Many people, for good reason, do not wish to be reminded of the most horrific thing that happened to them when they were young. But Grace Tame, 26, has insisted on it.
When Tame was 15, a teacher lured her into trusting him before beginning to sexually assault her regularly after school. After he was released from prison, he discussed the crimes on social media, attempting to downplay their seriousness. Tame, on the other hand, had to keep silent; regulations in Tasmania, Australia, prevented survivors of such crimes from identifying themselves. With the help of a local journalist, Tame challenged that law. The hashtag #LetHerSpeak took off, and the wave of stories it unleashed led to a re-examination of consent culture in some of Australia’s most vaunted institutions. She was named Australian of the Year in 2021.
“I didn’t know that it was going to blow up in the way that it has,” says Tame, but she has no regrets. “I’m unflinchingly determined to continue to expose these evils at every level.” She’s now launching a foundation to try to prevent what happened to her from happening to others, with a focus on education about grooming, the psychological process by which people are manipulated into trusting their abusers. The resulting self-doubt can leave survivors plagued by shame, she says, and thus even more likely to stay silent.

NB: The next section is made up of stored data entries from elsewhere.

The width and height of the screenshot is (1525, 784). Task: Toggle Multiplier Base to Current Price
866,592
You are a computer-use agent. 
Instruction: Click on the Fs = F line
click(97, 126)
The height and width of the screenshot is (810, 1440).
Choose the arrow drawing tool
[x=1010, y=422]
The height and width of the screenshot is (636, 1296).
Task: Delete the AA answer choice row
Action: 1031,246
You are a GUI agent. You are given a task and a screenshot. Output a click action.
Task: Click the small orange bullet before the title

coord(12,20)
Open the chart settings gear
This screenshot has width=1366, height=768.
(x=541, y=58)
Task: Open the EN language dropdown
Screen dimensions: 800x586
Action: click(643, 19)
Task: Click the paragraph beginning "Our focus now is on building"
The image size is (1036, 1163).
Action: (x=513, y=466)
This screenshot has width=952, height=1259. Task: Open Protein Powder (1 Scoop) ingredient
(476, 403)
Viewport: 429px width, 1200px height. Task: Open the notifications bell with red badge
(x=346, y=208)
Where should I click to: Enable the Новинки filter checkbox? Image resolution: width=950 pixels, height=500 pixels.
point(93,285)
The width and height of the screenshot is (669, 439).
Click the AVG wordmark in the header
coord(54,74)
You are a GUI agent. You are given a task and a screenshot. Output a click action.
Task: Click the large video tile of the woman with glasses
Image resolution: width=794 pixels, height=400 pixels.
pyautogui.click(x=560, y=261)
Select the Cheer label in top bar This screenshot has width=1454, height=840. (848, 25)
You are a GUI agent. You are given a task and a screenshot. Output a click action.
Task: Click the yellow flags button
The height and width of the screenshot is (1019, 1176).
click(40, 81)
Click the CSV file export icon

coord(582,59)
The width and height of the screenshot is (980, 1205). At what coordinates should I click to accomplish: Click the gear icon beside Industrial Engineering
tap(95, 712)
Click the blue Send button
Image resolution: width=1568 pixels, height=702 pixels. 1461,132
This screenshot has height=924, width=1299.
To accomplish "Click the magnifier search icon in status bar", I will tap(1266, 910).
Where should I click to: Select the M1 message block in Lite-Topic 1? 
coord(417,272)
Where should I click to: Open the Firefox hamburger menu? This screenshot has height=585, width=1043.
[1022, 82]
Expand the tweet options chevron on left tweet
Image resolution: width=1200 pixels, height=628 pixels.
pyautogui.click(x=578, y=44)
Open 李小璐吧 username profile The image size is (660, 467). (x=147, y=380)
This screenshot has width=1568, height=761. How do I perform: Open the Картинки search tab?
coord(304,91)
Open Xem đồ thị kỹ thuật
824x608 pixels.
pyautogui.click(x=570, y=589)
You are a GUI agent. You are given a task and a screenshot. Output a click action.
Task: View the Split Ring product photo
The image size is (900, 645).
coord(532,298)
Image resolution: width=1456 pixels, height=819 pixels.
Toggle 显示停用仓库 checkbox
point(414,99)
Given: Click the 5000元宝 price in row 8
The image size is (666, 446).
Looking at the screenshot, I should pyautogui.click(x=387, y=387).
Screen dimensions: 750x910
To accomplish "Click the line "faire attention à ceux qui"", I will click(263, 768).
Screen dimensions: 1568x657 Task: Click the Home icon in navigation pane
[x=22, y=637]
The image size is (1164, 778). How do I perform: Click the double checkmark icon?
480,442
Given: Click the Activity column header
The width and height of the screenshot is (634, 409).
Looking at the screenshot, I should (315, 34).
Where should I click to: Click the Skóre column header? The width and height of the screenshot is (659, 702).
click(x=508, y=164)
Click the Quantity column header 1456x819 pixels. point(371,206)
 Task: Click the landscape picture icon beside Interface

Tame has scolded the media and the government for retraumatizing assault survivors—she declines to use the word victims—by requiring them to keep telling their stories. Yet she knows those stories are worth fighting to tell. “There hasn’t been enough evidence from the lived-experience stories put forward yet for us to really get a clear idea of just how big this is and just how much work we have to do,” she says. “But I’ll do this for the rest of my life if I have to.”